= EXERCISE =
Reproduce only what lies between the first line of the material below and the line containing "This screenshot has height=658, width=800.", with both of those lines included and every line kept exact.

= DATA FOR REVIEW =
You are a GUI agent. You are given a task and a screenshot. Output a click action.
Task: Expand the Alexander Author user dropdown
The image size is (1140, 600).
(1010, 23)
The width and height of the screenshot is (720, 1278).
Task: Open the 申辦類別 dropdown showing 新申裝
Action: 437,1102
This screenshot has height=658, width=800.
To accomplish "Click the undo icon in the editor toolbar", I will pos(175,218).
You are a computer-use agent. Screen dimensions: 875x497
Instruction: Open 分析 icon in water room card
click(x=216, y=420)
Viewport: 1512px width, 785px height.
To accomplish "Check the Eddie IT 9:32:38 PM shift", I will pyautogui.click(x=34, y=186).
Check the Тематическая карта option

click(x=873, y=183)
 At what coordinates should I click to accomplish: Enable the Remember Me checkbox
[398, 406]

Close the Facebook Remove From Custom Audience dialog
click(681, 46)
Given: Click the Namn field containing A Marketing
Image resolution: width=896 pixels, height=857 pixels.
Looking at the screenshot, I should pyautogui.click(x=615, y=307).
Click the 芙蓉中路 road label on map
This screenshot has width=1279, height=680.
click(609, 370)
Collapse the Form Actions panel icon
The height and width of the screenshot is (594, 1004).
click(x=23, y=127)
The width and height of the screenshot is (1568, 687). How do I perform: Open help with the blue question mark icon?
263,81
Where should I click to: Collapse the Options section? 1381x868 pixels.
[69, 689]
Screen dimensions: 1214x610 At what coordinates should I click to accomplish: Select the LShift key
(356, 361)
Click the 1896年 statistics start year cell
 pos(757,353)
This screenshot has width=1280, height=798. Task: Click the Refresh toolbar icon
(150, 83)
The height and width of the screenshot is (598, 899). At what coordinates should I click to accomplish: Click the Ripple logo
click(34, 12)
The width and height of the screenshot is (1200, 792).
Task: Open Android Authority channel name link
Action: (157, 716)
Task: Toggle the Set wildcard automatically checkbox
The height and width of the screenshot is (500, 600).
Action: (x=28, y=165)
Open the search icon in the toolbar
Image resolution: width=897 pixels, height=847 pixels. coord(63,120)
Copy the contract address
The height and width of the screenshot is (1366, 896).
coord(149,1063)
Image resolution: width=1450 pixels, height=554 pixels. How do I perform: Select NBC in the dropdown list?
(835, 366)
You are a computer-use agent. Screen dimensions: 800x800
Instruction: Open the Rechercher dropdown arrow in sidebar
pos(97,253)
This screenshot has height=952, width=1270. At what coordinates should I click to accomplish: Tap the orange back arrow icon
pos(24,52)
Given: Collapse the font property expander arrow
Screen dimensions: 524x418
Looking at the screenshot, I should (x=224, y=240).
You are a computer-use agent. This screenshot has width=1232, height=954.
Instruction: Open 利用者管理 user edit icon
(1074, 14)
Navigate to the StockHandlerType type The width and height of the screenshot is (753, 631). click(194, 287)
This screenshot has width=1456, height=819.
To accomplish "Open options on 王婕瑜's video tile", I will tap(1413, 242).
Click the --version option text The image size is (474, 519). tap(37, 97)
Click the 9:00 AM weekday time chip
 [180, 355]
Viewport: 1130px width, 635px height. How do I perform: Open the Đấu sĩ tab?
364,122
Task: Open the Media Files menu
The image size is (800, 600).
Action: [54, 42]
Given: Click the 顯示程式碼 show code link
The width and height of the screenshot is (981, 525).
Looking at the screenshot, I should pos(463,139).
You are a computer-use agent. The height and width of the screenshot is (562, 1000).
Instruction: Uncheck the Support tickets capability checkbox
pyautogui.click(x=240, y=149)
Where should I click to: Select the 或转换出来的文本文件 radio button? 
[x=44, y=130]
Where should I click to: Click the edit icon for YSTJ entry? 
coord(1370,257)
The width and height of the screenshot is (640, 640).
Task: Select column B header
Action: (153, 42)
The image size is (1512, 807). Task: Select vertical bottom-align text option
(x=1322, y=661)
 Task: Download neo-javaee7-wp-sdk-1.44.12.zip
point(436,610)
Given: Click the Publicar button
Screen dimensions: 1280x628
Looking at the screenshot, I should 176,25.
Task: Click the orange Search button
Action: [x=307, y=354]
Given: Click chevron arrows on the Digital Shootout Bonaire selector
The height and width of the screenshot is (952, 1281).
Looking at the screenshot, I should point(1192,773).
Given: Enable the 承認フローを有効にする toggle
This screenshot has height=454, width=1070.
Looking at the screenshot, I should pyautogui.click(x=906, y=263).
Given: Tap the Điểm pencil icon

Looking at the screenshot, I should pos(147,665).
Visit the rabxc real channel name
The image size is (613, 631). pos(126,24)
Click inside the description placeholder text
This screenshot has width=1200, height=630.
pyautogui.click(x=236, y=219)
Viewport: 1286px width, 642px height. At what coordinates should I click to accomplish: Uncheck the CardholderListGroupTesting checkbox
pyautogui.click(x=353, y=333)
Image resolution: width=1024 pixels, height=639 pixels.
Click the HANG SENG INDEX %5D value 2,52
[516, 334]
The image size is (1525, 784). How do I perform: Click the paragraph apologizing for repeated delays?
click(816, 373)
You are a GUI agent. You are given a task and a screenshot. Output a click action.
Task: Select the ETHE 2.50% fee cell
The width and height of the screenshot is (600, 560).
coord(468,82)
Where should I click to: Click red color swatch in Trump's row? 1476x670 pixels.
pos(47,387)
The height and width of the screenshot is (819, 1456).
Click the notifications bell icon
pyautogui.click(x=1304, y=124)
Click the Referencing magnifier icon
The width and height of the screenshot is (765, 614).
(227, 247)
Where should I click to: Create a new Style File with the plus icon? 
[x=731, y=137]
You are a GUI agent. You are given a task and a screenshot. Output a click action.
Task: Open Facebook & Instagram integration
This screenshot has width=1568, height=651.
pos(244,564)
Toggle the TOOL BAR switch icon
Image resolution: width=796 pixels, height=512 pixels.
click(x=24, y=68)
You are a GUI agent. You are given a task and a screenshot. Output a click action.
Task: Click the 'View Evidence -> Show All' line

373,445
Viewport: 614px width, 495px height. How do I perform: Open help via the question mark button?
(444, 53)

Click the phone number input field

= TASK RESPONSE =
You are a GUI agent. You are given a task and a screenshot. Output a click action.
Task: Expand the Alexander Author user dropdown
The image size is (1140, 600).
(1010, 23)
The width and height of the screenshot is (720, 1278).
Task: Open the 申辦類別 dropdown showing 新申裝
Action: 437,1102
This screenshot has height=658, width=800.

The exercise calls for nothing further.